Required action: Skip all lines in the entries below that come before the one containing "1008x1008 pixels. Task: Open". Repeat that line and the rest exactly.

■ ■ ■ ■

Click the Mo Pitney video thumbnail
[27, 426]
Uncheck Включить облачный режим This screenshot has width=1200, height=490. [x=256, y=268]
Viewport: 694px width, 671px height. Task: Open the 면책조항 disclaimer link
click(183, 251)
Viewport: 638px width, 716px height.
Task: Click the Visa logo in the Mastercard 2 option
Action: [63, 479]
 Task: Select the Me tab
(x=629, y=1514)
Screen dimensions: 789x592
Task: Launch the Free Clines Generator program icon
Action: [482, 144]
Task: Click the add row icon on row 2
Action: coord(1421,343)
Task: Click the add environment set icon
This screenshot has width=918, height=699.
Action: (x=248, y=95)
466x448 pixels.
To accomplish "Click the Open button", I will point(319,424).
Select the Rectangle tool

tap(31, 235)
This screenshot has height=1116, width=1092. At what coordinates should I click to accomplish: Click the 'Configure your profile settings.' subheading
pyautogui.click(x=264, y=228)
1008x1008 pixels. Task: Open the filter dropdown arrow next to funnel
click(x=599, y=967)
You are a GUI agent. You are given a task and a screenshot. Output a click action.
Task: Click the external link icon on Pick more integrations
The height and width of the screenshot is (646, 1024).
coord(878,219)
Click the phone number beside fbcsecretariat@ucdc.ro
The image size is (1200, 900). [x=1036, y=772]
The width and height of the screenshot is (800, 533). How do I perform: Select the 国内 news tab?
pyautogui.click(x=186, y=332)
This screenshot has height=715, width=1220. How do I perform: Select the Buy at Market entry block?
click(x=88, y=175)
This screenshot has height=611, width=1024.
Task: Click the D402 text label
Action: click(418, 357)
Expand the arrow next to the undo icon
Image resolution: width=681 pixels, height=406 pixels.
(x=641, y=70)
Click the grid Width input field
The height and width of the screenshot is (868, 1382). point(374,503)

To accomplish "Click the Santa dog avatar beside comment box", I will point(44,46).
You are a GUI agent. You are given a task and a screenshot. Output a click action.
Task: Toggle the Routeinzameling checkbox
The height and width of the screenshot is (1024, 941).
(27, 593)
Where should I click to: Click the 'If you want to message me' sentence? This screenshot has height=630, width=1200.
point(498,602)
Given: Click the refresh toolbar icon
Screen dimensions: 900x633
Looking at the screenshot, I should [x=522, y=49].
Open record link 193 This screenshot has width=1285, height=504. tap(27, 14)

■ ■ ■ ■

Finished task:
1008x1008 pixels. Task: Open the filter dropdown arrow next to funnel
click(x=599, y=967)
You are a GUI agent. You are given a task and a screenshot. Output a click action.
Task: Click the external link icon on Pick more integrations
The height and width of the screenshot is (646, 1024).
coord(878,219)
Click the phone number beside fbcsecretariat@ucdc.ro
The image size is (1200, 900). [x=1036, y=772]
The width and height of the screenshot is (800, 533). How do I perform: Select the 国内 news tab?
pyautogui.click(x=186, y=332)
This screenshot has height=715, width=1220. How do I perform: Select the Buy at Market entry block?
click(x=88, y=175)
This screenshot has height=611, width=1024.
Task: Click the D402 text label
Action: click(418, 357)
Expand the arrow next to the undo icon
Image resolution: width=681 pixels, height=406 pixels.
(x=641, y=70)
Click the grid Width input field
The height and width of the screenshot is (868, 1382). point(374,503)

To accomplish "Click the Santa dog avatar beside comment box", I will point(44,46).
You are a GUI agent. You are given a task and a screenshot. Output a click action.
Task: Toggle the Routeinzameling checkbox
The height and width of the screenshot is (1024, 941).
(27, 593)
Where should I click to: Click the 'If you want to message me' sentence? This screenshot has height=630, width=1200.
point(498,602)
Given: Click the refresh toolbar icon
Screen dimensions: 900x633
Looking at the screenshot, I should [x=522, y=49].
Open record link 193 This screenshot has width=1285, height=504. tap(27, 14)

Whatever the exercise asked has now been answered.